If you have purchased a new vehicle in the state of Georgia, and it turns out to have repeated defects, you may be protected under the Georgia Lemon Law. It is important to follow all the steps required in order to benefit from the protection under this law, however.
Here, we offer a brief overview of the Georgia Lemon Law, for all new vehicles purchased or leased or registered in Georgia on or after January 1, 2009. For more complete information, see the Governor’s Office of Consumer Protection for the State of Georgia.
Georgia Lemon Law
The purpose of the Georgia Lemon Law is to have the manufacturer of your motor vehicle repair or “fix” any defects. If your vehicle remains unrepaired after a reasonable number of attempts and is determined to be a lemon, the Georgia law requires the manufacturer to replace or buy back (repurchase) the vehicle. The law also serves to alert the manufacturer to any defects or quality problems in the vehicles they produce.
Consumers are protected by the Georgia Lemon Law if they purchased or leased a new motor vehicle for personal, family or household use, or purchased or leased 10 or fewer new motor vehicles per year for business purposes other than limousine rental services.
The Georgia Lemon Law applies only to new vehicles, not used vehicles. The title of the vehicle must still be in the name of the person who originally purchased or leased it and cannot have been previously issued to anyone other than the new motor vehicle dealer.
- Defects covered – The following types of defects are covered under Georgia Lemon Law: any serious safety defect, any other defect or condition that either substantially impairs the use, value or safety to the consumer or renders the new motor vehicle nonconforming to a manufacturer’s warranty. A serious safety defect is a life-threatening defect or one that impedes the consumer’s ability to control or operate the vehicle for ordinary use, or creates the risk of a fire or explosion.
- Defects not covered – Any defect caused as the result of abuse, neglect, or unauthorized modification or alteration of the vehicle is not covered under the Georgia Lemon Law.
- Rights period – Consumers have two years from the date they took delivery of the vehicle or after the first 24,000 miles of use, whichever comes first.
What to Do If You Think You Have a Lemon Vehicle
First, verify that you meet the eligibility requirements as explained in the State of Georgia Lemon Law guide. Then, you must allow the dealer or the manufacturer’s authorized agent a reasonable number of attempts to repair the vehicle during the Lemon Law rights period.

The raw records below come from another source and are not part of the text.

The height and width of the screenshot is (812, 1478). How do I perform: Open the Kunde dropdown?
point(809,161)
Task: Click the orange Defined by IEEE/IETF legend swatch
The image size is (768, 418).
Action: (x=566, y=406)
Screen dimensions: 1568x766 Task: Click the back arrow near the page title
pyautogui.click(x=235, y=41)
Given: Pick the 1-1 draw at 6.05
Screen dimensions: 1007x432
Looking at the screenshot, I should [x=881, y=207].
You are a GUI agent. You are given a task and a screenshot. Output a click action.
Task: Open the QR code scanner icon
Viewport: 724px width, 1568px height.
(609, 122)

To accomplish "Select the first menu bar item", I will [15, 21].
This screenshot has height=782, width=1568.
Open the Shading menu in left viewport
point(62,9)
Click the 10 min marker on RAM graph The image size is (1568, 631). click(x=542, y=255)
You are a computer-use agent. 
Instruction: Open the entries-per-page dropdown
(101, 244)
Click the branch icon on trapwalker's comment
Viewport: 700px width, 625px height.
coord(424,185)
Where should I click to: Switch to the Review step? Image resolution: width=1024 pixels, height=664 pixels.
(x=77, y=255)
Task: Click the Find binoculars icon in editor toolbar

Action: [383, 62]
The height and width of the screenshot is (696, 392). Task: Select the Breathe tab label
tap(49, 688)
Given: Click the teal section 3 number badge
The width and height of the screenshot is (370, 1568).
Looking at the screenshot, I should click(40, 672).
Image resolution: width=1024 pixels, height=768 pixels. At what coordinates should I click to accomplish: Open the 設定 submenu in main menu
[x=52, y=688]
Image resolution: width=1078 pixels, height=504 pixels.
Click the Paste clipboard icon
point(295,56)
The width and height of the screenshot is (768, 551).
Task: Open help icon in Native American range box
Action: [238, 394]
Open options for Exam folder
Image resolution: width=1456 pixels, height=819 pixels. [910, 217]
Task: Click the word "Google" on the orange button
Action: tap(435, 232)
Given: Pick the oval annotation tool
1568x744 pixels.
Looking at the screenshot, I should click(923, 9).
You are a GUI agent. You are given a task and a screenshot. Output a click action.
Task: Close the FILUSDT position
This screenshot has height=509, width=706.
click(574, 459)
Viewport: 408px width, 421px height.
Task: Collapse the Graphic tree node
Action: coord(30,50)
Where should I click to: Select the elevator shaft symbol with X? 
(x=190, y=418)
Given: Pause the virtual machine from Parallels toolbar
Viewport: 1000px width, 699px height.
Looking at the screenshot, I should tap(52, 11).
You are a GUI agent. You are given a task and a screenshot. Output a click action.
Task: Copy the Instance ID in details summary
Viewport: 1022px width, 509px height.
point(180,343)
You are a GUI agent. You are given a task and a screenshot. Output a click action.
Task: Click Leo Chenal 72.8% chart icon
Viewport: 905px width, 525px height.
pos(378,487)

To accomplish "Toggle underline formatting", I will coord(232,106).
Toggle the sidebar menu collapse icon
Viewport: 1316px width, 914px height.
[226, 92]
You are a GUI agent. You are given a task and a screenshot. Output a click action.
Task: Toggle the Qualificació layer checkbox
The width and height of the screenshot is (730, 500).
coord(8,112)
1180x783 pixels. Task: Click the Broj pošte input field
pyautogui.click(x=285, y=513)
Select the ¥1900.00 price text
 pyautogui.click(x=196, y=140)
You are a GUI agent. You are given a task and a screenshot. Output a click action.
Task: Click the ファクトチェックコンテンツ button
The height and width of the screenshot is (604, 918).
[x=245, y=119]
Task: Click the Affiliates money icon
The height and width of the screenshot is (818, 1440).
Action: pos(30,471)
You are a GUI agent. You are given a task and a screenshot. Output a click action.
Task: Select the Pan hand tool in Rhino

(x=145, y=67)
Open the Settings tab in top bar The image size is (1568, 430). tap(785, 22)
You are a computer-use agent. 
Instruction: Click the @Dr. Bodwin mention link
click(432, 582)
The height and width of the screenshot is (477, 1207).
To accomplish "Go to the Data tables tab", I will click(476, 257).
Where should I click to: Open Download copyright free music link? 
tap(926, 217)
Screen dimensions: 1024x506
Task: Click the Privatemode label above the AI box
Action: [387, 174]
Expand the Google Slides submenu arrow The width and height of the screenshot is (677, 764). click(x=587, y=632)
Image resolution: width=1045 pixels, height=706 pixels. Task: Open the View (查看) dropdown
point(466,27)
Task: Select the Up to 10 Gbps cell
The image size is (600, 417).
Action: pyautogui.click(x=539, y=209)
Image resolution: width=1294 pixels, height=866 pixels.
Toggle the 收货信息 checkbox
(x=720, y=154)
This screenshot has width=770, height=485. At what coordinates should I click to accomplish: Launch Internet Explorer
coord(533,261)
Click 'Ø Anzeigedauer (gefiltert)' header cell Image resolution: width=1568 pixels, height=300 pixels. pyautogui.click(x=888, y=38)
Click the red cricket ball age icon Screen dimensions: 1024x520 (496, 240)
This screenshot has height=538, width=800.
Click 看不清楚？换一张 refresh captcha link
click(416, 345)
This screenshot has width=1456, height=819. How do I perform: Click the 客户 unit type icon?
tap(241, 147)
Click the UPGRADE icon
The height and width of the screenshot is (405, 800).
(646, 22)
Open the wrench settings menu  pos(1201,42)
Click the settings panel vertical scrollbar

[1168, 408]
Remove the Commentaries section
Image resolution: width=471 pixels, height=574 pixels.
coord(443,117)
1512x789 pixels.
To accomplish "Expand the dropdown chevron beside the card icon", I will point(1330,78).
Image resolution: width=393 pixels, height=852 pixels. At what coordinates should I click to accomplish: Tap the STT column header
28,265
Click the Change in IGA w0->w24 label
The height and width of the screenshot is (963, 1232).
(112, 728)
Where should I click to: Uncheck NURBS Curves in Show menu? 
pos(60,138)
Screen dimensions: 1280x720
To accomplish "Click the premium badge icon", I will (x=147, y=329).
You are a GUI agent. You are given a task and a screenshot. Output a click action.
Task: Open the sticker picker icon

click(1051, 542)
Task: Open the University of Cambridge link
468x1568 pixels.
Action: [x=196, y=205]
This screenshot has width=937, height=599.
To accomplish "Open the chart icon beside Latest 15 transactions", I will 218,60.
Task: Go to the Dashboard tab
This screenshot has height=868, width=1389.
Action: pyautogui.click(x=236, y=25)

If the defects are still present after you’ve given the dealer and manufacturer a reasonable number of attempts to repair it, you must give the manufacturer one final attempt to repair the vehicle.
If the manufacturer fails to repair the vehicle this final time, and fails to either buy back or replace the vehicle upon your request, you may qualify for a vehicle repurchase or replacement award through a certified informal dispute settlement program, state-operated arbitration, or both.
Bear in mind that you need to keep copies of any correspondence to and from the dealer or manufacturer, as well as a log of any phone conversations you have with them. During the process, you are required to submit written notices, which must be sent via overnight mail or certified mail delivery, return receipt requested. Keep these receipts with your records as proof of delivery. It is also very important that you obtain and keep an itemized repair order from the dealer each time your vehicle goes in for diagnosis and repair. This record serves as your proof of the attempts to repair the vehicle by the dealer.